Gold futures have embarked on a robust rally, propelling the precious metal to break all-time highs. This surge in gold prices has been influenced by a series of impactful events throughout the year. Initially, financial crisis fears emerged with the collapse of Silicon Valley Bank in March, creating uncertainty in the markets.

Gold’s Correlation to Yields

Geopolitical tensions in the Middle East, particularly between Israel and Hamas, added another layer of complexity, yet gold exhibited a notable disconnect from interest rate yields during this period. However, recent Consumer Price Index (CPI) and Producer Price Index (PPI) numbers for October, showing no increase in inflation, have realigned the correlation between metals and interest rate yields.

Major Headwinds for Gold:

As the year approaches its conclusion, economic indicators are coming into focus. On December 1st, the Atlanta Fed revised its GDP Now for Q4 lower from 1.8% to 1.2%, signaling potential headwinds for economic growth. The bond market is actively repricing interest rate expectations for 2024, with a significant event on the horizon—the release of the Fed’s summary of Economic Projections on December 13th, featuring the influential Dot Plot.

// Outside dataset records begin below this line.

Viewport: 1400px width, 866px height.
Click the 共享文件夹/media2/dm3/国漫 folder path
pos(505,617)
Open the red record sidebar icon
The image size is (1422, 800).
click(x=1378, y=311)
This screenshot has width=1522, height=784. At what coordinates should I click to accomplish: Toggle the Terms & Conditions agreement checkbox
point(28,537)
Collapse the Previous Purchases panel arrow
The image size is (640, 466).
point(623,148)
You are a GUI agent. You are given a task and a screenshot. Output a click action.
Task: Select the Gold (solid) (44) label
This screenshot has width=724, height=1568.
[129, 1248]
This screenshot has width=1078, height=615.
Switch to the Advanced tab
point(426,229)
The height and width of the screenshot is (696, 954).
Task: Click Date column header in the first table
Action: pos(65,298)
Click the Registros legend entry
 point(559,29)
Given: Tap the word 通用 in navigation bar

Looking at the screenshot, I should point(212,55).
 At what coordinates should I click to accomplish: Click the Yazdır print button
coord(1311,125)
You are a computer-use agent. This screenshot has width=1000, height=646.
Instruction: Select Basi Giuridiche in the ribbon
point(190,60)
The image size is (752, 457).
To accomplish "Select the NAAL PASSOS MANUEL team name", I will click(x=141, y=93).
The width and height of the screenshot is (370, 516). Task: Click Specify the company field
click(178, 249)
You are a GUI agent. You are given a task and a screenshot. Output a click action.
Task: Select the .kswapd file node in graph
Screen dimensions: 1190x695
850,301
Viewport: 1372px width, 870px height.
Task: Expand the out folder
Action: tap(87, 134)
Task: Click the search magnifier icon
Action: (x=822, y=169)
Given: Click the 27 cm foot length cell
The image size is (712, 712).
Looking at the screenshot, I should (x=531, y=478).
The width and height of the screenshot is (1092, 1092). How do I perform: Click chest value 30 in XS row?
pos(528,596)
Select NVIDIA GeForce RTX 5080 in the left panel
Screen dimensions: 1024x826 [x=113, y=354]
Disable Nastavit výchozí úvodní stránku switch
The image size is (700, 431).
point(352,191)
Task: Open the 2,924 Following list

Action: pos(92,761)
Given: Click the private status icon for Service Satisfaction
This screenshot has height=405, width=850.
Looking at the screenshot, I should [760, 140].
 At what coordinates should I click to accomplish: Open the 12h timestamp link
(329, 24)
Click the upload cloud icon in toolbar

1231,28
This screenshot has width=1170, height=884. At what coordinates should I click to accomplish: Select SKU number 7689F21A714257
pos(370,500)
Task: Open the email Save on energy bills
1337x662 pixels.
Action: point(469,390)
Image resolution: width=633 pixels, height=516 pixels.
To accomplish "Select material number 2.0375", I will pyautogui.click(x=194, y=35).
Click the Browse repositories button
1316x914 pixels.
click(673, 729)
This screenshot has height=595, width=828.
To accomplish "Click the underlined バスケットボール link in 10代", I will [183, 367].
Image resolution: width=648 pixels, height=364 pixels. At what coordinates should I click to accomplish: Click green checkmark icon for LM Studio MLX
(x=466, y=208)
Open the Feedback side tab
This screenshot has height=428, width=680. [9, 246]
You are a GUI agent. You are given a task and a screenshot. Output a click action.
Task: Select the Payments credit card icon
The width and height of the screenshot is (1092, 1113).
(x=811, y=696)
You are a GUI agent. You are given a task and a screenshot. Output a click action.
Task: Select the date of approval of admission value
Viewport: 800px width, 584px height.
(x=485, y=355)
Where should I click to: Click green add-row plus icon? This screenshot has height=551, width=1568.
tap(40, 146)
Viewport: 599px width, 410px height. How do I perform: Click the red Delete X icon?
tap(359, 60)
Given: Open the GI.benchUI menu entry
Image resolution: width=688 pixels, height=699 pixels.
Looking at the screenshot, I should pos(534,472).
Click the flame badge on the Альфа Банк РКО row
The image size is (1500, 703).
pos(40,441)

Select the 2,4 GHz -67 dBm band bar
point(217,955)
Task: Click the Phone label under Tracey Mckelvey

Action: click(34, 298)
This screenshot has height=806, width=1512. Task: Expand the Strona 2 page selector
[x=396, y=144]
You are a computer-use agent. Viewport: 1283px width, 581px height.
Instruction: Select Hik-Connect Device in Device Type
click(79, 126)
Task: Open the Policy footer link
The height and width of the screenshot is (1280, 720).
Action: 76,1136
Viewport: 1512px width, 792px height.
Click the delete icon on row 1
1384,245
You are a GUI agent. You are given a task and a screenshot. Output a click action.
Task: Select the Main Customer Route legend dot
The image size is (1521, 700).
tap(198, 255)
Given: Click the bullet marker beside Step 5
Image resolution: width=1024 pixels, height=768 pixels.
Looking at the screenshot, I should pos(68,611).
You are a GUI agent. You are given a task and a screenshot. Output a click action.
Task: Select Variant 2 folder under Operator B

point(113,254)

Amid these uncertainties, gold is rallying due to concerns about weaker economic growth, a slowing consumer, and the prospect of easier financial conditions, creating a "Risk On" environment for various assets. For gold to confirm a breakout, it will need to decisively break and close above the psychologically significant level of 2100. As mega-cap tech stocks have dominated headlines throughout the course of this year, is it Time for Gold to Shine?